Charles-François Daubigny
La neige

La neige
Charles-François Daubigny (1817-1878)
La neige
1873
Huile sur toile
H. 90 ; L. 120 cm
© RMN-Grand Palais (Musée d'Orsay) / Hervé Lewandowski

La neige


Représentant la plaine d'Auvers-sur-Oise hantée par les corbeaux affamés durant l'hiver précédent, ce tableau suscita des critiques des plus virulentes lorsqu'il fut présenté au Salon de 1873. Le journaliste Max de Montifaut considérait que "la Neige de M. Daubigny est un morceau de plâtre étalé avec un couteau à palette", tandis que son confrère Duvergier de Hauranne estimait que la toile avait été "exécutée à coups de plat de sabre" et que les arbres avaient été peints "avec un balai de branches de bouleau".

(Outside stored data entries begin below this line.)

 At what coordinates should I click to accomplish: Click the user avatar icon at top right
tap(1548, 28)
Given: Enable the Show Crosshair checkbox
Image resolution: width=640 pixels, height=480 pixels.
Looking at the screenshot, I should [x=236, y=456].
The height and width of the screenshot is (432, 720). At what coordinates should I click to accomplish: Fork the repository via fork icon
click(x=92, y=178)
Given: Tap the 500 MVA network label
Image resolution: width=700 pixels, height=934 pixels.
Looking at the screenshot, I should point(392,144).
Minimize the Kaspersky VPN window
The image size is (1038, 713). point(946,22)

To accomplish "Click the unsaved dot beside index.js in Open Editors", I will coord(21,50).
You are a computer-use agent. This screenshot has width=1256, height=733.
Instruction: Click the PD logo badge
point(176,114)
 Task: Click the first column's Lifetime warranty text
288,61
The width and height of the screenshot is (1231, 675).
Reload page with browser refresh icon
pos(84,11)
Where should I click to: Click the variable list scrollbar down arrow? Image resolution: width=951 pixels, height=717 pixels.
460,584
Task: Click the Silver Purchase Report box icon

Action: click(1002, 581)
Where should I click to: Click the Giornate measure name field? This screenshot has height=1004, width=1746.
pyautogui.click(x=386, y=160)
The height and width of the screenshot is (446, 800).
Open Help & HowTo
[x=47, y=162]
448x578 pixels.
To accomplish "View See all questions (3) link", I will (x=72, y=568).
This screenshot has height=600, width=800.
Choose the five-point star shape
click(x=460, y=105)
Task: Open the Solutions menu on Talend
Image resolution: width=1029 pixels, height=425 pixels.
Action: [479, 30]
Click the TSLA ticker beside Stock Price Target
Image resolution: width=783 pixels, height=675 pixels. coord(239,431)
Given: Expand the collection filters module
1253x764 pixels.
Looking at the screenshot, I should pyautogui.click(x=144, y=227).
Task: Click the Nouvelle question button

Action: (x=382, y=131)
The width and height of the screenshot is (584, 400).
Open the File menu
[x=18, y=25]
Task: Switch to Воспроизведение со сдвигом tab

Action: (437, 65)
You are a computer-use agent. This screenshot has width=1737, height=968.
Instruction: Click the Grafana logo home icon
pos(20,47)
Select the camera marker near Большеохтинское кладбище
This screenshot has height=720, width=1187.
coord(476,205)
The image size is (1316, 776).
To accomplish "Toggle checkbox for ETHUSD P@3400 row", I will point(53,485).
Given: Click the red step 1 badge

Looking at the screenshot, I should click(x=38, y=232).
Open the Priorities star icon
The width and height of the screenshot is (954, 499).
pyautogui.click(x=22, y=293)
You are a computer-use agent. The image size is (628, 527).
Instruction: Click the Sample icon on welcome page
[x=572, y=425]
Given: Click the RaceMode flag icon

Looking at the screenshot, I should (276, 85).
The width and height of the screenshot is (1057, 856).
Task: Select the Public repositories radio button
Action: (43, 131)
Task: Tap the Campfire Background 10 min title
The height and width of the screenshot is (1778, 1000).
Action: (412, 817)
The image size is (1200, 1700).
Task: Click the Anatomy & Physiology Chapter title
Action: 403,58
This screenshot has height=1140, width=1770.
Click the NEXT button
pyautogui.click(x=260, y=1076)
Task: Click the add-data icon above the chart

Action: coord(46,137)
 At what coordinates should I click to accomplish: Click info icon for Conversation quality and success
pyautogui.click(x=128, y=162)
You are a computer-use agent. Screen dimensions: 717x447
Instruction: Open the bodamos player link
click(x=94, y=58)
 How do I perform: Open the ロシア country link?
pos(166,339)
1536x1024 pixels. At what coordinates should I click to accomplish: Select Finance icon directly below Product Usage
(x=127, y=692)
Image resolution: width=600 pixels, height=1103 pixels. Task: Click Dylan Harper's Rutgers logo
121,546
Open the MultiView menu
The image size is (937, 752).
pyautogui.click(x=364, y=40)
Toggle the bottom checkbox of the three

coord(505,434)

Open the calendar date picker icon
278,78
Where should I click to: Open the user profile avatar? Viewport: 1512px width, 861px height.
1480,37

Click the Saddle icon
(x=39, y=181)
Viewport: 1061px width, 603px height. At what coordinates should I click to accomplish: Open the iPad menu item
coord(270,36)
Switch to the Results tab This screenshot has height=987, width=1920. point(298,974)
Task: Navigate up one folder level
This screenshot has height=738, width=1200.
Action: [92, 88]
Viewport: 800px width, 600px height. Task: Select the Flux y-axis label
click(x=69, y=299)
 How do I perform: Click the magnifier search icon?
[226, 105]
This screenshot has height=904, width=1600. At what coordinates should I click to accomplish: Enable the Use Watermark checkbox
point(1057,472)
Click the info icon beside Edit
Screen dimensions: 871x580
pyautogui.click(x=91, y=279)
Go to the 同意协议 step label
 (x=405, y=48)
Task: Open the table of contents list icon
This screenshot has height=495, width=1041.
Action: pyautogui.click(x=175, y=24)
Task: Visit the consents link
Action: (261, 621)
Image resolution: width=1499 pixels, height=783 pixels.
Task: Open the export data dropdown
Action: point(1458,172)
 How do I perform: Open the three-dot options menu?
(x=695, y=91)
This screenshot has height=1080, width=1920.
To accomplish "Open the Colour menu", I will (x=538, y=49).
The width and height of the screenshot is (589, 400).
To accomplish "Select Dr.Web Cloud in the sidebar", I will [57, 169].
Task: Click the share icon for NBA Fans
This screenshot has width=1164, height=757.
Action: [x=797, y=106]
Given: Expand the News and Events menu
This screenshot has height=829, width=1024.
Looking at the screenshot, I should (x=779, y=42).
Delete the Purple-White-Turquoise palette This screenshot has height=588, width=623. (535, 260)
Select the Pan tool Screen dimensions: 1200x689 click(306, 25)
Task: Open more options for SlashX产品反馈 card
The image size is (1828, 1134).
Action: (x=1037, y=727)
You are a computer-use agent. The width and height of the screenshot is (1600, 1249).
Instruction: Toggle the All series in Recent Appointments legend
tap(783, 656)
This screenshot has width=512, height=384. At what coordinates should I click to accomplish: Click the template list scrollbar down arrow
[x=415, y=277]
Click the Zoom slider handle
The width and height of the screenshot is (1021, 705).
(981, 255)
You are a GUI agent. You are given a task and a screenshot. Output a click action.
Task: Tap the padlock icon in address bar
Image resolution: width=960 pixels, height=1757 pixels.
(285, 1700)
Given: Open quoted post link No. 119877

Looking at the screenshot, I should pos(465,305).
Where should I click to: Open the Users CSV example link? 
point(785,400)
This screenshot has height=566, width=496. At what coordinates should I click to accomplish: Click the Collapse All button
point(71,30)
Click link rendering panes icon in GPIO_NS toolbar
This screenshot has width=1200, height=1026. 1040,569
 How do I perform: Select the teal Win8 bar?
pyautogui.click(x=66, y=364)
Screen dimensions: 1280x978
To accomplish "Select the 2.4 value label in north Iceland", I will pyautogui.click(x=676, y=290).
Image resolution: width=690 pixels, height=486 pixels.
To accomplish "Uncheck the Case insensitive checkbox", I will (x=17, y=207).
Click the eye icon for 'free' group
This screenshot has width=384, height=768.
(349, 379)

Bénéficiant du statut particulier des artistes précédemment médaillés, Daubigny n'avait pas eu à soumettre son tableau au jury, et pouvait ainsi librement exposer cette oeuvre fort éloignée de la tradition académique du paysage peint en atelier. Le dépouillement du sujet, le jeu des blancs et des noirs posés avec des empâtements nettement visibles, devaient beaucoup aux paysages de neige de Courbet. Mais ils se ressentaient aussi des liens tissés avec Monet en 1870, qui, depuis lors, incitait son aîné à un contact plus direct avec la nature et à un rendu plus spontané de ses impressions. Au même moment, à quelques kilomètres de là, à Pontoise, Pissarro et Cézanne peignaient eux aussi des paysages de neige, mais les jurés du Salon, leur refusant les cimaises officielles, allaient les inciter à créer une exposition à part qui allait être, en 1874, la première exposition impressionniste.